Cada troca de palco era em torno de 25 minutos, e prestes a começar o show do Carlinhos Carneiro e Rodrigo PIlla, interpretando Bidê ou Balde (mais questões contratuais e direitos de nomes), o Araújo estava mais cheio ainda, com filas para o chopp e nos banheiros, prova do sucesso do evento. Contando com ex-integrantes da própria Bidê acompanhado a banda, um tecladista mascarado e uma backing vocal, a dupla sobe ao palco e Carlinhos chega a sentar na cadeira. Mas em menos de 10 segundos, nos primeiros acordes de Microondas, já está de pé, pulando, dançando, com seu jeito Carlinhos Carneiro de ser. Por motivos óbvios, E Porque Não?, que fazia parte do disco de 2005, não está incluída no set. Seguem o baile com Deixa Desafinar, Matelassê e colocam o Araújo pra dançar com Buddy Holly e Tudo Bem. Nessas alturas Carlinhos já estava mais louco (hoje de cara) do que nunca, aproveita e chama ao palco o arroz de festa do rock gaúcho, Rafael Malenotti, e os dois tecem elogios mútuos e mandar ver no clássico Melissa, empolgando de vez o Araújo, com o povo de pé. Tocam Mesma Cidade e depois Cores Bonitas, essa interrompida por Carlinhos, que chama no palco Jade, sua esposa e mãe de sua filha, a pede em casamento, ajoelhado, com direito a alianças e tudo. E ela aceita. Carlinhos então vibra como nunca, contrastando com a cara de espanto e surpresa da noiva. Cena para entrar nos grandes momentos da história do Araújo e do rock gaúcho. A próxima canção, Faço Tudo a Pé é cantada por Pilla, que é o compositor dela. Seguem o show com Lucinha, Bromélias e findam o baile com Mesmo que Mude, onde Carlinhos invade as cadeiras do auditório, passando pelo meio do público, porque queria encontrar seu sogro e pedir a aprovação dele pro casamento. O Bidê, que não é mais Bidê, faz um agitado show, ajudado pela intensidade de Carlinhos, que não pára um segundo, sempre ligado em 220.






Ultramen é a terceira banda da noite. Uma banda que mistura tantos ritmos e usa DJ em um formato acústico pode até ser estranho, mas o que vimos foi Tonho Crocco levantar a massa do início ao fim. Começando com Ultramanos, Máquina do Tempo e Preserve, três pedradas que levantaram a massa. O festival de porradas sonoras segue com Na Crista da Onda, Santo Forte e o super sucesso A Dívida.
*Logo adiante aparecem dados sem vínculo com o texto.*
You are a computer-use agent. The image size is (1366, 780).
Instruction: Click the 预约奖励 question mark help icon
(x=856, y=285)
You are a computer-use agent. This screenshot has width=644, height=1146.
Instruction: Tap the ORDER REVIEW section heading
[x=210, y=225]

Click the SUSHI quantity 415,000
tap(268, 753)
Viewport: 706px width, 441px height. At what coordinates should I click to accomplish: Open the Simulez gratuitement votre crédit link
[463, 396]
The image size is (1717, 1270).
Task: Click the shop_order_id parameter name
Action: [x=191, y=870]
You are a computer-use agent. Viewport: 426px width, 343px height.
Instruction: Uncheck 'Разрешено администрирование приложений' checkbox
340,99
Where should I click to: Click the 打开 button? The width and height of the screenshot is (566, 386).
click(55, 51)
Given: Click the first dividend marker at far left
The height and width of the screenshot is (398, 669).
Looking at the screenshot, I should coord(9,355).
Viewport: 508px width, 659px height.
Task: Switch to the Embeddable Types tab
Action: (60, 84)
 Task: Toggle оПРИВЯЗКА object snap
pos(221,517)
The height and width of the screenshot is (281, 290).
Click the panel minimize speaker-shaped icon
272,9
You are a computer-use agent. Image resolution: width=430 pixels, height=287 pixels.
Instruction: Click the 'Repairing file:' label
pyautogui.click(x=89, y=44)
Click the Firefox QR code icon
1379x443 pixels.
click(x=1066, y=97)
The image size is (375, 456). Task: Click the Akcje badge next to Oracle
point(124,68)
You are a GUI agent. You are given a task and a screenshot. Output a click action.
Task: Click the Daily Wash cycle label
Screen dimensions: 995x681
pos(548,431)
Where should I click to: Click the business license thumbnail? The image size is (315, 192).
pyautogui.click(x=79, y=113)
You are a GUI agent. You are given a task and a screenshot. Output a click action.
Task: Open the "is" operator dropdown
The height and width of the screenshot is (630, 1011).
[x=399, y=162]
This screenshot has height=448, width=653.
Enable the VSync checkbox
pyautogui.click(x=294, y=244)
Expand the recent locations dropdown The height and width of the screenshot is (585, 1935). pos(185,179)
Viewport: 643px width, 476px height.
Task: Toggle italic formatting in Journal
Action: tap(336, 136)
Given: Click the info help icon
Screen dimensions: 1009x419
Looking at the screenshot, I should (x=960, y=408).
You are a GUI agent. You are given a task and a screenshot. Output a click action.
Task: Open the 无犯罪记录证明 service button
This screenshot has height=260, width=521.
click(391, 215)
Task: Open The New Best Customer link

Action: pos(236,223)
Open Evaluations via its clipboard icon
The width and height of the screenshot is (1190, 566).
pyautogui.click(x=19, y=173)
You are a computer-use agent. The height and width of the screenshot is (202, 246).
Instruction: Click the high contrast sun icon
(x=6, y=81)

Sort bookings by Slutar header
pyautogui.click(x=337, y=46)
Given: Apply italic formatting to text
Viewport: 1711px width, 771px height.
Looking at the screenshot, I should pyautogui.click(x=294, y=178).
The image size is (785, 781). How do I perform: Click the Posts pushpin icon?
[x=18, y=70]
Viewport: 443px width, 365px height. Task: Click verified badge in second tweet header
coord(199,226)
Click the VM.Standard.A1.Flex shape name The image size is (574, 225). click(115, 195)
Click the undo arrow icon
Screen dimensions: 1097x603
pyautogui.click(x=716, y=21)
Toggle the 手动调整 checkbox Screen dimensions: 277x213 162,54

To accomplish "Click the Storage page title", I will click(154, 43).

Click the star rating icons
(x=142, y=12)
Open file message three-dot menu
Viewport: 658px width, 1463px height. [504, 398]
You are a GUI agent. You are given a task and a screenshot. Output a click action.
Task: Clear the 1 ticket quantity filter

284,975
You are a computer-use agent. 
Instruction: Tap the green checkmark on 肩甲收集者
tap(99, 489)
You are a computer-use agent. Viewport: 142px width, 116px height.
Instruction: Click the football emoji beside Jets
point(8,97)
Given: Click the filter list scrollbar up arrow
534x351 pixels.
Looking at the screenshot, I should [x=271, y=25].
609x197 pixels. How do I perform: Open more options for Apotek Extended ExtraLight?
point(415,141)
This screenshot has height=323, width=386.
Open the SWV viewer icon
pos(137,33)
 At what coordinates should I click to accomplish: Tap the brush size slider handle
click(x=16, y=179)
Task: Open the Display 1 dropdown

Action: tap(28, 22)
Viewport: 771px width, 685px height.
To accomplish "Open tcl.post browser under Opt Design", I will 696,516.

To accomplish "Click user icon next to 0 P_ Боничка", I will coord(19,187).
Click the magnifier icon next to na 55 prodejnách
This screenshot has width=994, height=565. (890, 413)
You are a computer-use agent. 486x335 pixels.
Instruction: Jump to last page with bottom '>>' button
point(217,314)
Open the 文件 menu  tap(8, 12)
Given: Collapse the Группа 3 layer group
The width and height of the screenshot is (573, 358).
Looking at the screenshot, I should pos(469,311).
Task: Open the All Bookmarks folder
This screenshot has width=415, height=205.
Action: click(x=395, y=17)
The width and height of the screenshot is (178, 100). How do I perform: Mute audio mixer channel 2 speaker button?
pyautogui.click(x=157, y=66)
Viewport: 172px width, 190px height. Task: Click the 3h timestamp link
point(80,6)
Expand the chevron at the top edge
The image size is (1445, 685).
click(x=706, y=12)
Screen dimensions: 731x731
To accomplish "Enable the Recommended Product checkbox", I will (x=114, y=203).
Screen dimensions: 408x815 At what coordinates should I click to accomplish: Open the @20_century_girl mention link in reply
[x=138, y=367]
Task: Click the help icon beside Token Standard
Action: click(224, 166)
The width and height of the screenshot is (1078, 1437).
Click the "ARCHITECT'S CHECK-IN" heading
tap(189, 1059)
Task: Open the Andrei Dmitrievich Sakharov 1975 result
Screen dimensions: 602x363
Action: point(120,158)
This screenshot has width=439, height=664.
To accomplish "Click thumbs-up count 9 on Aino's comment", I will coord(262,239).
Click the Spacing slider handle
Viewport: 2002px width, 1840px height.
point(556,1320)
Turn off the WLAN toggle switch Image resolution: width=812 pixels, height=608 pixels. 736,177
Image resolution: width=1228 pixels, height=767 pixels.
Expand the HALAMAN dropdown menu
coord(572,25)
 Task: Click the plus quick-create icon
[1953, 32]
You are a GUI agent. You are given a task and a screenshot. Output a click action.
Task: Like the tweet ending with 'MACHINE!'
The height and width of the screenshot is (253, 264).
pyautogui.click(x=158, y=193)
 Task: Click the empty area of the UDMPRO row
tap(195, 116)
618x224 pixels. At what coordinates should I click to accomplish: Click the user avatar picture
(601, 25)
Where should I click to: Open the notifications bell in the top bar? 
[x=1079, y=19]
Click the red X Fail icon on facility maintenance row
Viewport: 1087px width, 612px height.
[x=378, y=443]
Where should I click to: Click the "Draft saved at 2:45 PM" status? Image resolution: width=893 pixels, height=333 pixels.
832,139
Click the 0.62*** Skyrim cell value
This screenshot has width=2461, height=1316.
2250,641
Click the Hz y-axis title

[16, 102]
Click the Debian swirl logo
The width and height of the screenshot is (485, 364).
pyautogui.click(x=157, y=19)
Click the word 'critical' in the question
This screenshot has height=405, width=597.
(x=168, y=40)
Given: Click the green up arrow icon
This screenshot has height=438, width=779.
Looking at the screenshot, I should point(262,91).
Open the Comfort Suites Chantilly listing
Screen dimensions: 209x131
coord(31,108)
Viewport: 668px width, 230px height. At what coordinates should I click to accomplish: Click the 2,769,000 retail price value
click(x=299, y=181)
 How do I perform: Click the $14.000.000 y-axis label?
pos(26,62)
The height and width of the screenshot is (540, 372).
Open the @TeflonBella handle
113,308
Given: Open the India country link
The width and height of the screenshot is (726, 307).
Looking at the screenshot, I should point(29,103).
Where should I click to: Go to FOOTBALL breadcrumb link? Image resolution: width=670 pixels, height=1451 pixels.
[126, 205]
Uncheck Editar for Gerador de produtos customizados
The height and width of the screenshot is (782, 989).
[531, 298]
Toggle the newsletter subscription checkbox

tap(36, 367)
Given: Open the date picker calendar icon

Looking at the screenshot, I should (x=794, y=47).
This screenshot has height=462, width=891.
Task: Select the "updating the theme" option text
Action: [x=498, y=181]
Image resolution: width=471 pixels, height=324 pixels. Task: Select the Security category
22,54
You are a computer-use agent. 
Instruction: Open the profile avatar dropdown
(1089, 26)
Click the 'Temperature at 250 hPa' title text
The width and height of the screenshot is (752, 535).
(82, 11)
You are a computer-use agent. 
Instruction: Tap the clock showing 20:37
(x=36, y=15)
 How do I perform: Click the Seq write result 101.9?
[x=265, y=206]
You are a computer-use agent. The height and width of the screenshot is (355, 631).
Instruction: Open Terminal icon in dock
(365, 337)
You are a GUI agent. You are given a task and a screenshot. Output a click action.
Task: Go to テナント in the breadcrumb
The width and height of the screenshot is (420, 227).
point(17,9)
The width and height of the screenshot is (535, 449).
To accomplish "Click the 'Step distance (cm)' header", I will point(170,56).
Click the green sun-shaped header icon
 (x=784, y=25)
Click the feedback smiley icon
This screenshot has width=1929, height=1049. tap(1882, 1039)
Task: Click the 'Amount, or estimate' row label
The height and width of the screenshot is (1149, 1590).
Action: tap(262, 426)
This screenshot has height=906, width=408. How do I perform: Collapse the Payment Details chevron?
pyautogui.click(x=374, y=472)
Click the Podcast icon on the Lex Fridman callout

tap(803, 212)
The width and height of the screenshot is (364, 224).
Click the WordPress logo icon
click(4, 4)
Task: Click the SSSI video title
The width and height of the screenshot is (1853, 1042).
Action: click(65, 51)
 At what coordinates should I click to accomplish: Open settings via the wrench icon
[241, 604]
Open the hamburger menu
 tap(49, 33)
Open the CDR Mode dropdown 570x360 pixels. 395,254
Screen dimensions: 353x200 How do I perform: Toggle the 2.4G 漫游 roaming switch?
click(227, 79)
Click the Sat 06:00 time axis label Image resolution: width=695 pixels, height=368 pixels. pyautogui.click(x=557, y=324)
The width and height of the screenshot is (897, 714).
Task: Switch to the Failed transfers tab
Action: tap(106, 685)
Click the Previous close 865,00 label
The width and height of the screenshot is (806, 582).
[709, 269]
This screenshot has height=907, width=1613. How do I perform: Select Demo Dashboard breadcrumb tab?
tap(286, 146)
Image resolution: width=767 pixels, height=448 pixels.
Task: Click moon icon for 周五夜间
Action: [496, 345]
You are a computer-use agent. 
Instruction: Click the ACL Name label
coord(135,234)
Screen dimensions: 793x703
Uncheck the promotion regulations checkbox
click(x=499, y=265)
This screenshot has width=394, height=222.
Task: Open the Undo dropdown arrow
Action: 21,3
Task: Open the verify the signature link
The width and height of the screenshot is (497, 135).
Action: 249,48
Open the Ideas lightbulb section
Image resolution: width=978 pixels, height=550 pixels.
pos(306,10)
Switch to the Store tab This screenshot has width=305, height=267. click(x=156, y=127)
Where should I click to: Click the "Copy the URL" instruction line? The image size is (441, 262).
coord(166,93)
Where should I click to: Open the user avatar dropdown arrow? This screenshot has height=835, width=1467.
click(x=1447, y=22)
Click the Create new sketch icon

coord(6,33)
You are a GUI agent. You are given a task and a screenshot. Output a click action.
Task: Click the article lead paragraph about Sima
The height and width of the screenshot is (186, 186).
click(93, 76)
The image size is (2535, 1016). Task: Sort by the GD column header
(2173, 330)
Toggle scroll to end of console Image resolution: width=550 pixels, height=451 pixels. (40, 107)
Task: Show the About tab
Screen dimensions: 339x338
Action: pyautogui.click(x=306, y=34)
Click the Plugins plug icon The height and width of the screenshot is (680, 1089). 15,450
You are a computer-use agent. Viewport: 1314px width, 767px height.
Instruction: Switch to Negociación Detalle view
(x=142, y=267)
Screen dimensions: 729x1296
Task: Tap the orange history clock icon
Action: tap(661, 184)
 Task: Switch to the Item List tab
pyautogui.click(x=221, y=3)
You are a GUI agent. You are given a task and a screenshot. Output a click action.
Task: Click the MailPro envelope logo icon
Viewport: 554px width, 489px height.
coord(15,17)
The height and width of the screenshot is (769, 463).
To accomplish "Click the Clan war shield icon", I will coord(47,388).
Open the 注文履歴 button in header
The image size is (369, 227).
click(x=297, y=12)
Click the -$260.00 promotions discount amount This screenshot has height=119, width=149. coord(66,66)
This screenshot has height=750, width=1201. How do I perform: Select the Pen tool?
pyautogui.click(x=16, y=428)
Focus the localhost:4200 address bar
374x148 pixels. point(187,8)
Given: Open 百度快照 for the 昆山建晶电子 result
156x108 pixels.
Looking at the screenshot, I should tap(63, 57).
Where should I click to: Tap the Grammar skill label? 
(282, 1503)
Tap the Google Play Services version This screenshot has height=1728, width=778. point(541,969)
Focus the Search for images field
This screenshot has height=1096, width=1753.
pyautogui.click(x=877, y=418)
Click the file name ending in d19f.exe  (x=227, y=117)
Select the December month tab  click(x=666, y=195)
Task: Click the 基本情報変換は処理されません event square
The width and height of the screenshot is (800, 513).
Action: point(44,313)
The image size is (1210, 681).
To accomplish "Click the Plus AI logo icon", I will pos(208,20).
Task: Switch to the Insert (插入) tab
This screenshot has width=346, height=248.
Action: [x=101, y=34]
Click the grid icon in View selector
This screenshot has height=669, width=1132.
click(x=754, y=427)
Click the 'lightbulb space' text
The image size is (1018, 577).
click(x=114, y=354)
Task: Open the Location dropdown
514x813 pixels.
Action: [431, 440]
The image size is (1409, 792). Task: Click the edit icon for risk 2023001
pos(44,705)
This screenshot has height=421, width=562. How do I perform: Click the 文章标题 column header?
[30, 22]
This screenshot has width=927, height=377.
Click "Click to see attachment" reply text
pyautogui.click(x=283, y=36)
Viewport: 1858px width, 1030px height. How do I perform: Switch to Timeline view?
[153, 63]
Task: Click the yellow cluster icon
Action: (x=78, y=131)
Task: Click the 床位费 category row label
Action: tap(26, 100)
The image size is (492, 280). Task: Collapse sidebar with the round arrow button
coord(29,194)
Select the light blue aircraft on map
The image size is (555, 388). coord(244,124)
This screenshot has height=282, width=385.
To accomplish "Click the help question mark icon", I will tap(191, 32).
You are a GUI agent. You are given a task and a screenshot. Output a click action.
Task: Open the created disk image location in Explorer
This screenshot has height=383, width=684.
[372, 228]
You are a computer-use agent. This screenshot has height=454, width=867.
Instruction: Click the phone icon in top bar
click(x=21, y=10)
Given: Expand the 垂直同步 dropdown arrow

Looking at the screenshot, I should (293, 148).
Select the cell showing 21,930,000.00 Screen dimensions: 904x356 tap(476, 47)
Pedro Porto no baixo, Leonardo Boff no piano, Zé Darcy na bateria e DJ Anderson não se intimidam com o formato e fazem um show sensacional. Teve ainda Coisa Boa, a homenagem ao Luiz Wagner com Grama Verde, um Araújo enlouquecido com Tubarãozinho e um final antológico com Amigo Punk, do Graforréia, e Peleia. Disparado o melhor show da noite, Tonho Crocco comandando a massa e fazendo, às 23h30min da noite, a galera cantar junto.






Com mais tempo que o normal para a troca de palco, a Cachorro Grande subiu ao palco mais de meia noite. Depois do show da Ultramen, não se poderia esperar tanta animação da plateia, cansada, desde as 19h dentro do Auditório. Mas eis que surge a Cachorro Grande, com Gabriel Boizinho na bateria, Marcelo Gross na guitarra e Beto Bruno no vocal. Os três eram os remanescentes daquele show de 2005, já que Pedro Pelotas não estava lá e quem tocou piano foi Mari Kerber e hoje quem toca baixo é Eduardo Barreto. A lenda Luciano Malásia tocou percussão com a banda. Com uma plateia cansada, mas não querendo se entregar, a banda apresentou o mais do mesmo de sempre, com Sexperienced, Hey Amigo e Que Loucura. Para o Cachorro o formato acústico não funciona tão bem, sem a guitarra de Gross fica amenizada a porrada sonora da banda. O Dia de Amanhã relembra o início de tudo, com Debaixo do Chapéu. Ainda teve O Bom Brasileiro, um resgate da canção Lili, o sucesso Dia Perfeito e Sinceramente, essa numa linda versão com piano e acaba com a empolgante Você Não Sabe o que Perdeu, agitando de vez o cansado público do Araújo. E claro, teve Gross quebrando o violão e as loucuras de sempre dos Cachorros, isso quase uma hora da manhã de domingo, encerrando a nostálgica noite, que relembrava uma era em que o rock gaúcho fazia a cabeça da gurizada.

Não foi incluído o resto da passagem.